(Строки, взятые из коллекции)
"""
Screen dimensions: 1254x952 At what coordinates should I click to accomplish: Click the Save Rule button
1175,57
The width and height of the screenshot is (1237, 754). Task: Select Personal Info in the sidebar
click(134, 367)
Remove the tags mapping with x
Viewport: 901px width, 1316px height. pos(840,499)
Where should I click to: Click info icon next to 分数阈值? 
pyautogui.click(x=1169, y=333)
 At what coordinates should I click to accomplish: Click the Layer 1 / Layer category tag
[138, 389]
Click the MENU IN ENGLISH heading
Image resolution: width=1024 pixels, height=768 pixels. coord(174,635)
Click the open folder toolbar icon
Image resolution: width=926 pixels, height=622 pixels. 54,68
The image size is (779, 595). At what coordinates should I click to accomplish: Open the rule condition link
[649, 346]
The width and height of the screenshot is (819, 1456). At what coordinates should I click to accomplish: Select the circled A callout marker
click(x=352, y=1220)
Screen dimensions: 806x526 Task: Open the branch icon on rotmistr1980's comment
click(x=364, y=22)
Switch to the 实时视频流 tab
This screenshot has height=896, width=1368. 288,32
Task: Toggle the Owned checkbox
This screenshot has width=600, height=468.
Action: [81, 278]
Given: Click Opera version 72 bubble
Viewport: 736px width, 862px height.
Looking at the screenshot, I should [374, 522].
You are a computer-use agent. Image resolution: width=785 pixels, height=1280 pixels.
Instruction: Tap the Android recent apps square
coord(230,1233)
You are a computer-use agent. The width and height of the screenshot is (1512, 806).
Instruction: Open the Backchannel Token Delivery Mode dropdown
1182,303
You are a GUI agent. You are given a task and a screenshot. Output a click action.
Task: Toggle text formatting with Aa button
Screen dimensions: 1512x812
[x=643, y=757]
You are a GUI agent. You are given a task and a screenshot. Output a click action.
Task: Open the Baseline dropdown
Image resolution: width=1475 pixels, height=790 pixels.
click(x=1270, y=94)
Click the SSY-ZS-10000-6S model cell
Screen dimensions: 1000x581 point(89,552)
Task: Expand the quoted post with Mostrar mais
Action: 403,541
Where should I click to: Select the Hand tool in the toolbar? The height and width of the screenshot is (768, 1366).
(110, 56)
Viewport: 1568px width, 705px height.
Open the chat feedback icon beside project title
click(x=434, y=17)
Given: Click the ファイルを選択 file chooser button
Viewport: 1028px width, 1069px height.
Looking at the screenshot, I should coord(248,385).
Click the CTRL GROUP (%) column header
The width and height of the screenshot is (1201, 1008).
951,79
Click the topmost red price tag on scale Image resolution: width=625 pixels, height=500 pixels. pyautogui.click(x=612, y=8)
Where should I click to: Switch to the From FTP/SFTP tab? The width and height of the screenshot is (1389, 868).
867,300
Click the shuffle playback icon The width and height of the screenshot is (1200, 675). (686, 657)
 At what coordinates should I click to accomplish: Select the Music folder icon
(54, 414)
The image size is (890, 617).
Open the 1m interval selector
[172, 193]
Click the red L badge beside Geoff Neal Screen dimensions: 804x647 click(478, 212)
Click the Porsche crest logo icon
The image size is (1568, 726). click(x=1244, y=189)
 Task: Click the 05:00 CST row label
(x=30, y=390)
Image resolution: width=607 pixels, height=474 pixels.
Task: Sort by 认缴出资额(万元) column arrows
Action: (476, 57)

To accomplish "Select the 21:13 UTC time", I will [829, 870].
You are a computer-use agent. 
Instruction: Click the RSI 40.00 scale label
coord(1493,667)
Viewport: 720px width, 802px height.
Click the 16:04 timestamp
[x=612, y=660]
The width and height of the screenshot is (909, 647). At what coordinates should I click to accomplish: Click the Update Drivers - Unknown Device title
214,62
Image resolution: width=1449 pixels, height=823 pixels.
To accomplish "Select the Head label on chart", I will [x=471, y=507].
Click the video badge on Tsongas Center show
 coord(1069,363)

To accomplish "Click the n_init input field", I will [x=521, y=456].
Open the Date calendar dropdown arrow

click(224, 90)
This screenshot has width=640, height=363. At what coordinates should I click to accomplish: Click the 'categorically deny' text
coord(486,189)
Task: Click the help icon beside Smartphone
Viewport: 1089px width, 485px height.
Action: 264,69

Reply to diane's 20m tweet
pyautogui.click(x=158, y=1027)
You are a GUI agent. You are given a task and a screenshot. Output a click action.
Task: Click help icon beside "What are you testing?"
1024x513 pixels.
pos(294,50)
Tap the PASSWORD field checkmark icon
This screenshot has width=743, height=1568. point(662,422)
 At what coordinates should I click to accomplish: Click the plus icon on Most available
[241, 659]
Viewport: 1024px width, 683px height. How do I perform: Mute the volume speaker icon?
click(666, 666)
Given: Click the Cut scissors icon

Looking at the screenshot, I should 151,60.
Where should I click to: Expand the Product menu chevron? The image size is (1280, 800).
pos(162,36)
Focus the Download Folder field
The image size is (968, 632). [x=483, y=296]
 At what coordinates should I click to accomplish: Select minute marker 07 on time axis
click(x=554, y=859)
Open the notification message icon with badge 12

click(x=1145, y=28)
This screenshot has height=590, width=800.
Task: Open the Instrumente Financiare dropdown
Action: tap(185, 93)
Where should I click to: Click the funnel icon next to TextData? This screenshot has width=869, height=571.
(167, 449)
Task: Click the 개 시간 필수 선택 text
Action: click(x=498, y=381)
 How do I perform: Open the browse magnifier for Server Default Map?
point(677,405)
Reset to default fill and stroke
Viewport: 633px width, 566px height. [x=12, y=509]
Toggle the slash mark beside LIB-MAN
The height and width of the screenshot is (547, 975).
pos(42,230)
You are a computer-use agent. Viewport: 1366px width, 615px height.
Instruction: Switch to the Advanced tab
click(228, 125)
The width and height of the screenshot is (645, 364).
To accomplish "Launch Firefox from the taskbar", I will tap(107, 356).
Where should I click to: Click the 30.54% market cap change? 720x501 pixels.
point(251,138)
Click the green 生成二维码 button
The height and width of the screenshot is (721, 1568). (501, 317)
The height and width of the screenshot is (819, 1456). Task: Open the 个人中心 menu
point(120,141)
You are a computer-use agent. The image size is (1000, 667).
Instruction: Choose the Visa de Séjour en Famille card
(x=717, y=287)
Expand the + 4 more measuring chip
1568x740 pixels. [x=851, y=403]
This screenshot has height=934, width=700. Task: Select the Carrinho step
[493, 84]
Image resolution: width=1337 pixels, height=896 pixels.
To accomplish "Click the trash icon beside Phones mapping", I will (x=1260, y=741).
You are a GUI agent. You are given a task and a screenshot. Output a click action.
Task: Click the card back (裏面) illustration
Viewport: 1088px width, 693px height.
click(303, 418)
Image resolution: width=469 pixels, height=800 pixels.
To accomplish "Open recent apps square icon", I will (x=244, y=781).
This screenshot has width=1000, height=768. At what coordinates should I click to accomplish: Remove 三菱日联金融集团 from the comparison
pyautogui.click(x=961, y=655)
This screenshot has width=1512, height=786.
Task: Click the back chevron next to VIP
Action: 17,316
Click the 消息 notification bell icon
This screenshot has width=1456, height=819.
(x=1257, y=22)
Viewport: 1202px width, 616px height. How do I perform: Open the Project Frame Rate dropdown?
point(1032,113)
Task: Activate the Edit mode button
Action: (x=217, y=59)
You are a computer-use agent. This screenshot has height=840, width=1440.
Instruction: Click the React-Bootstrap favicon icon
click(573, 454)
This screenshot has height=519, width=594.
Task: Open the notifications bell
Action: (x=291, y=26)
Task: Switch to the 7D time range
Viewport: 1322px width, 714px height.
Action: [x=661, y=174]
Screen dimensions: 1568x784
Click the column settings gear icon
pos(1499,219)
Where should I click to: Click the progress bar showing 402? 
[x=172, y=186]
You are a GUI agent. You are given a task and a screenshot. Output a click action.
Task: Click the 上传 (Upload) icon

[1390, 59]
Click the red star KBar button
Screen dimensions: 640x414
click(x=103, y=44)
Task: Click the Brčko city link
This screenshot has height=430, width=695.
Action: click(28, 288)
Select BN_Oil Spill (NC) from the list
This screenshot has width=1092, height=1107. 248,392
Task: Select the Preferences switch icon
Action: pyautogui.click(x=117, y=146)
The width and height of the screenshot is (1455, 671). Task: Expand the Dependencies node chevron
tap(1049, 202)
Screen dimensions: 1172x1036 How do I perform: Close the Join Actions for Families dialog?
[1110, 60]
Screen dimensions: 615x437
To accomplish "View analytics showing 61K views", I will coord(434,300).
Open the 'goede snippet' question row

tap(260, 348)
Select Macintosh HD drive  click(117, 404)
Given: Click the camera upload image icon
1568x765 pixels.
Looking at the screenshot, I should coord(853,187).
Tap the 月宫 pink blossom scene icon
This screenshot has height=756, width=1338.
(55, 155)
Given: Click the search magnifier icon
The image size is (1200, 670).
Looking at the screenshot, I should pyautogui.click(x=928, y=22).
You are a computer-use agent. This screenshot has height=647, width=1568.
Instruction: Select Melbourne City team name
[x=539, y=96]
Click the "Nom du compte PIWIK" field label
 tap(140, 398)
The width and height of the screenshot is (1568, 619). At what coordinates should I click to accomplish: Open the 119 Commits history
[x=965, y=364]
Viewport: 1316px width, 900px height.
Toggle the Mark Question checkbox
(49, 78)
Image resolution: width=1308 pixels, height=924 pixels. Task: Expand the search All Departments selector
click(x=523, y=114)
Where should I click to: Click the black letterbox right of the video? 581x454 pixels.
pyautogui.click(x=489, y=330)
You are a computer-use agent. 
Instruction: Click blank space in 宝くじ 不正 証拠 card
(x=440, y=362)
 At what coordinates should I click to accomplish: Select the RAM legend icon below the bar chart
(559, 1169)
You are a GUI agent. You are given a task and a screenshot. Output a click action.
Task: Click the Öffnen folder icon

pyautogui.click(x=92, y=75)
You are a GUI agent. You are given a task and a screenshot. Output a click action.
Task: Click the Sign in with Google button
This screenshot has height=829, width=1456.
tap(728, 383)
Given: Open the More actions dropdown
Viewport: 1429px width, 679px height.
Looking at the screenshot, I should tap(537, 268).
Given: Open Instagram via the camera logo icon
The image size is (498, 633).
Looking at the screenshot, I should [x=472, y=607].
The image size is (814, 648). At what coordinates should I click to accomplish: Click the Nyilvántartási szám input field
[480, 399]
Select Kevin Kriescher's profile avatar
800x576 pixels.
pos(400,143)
"""
▶ _Задание_
Можете дословно переписать фрагмент от строки, где есть «will [829, 870].», до строки, где есть «click(224, 90)», включая обе?

▶ _Решение_
To accomplish "Select the 21:13 UTC time", I will [829, 870].
You are a computer-use agent. 
Instruction: Click the RSI 40.00 scale label
coord(1493,667)
Viewport: 720px width, 802px height.
Click the 16:04 timestamp
[x=612, y=660]
The width and height of the screenshot is (909, 647). At what coordinates should I click to accomplish: Click the Update Drivers - Unknown Device title
214,62
Image resolution: width=1449 pixels, height=823 pixels.
To accomplish "Select the Head label on chart", I will [x=471, y=507].
Click the video badge on Tsongas Center show
 coord(1069,363)

To accomplish "Click the n_init input field", I will [x=521, y=456].
Open the Date calendar dropdown arrow

click(224, 90)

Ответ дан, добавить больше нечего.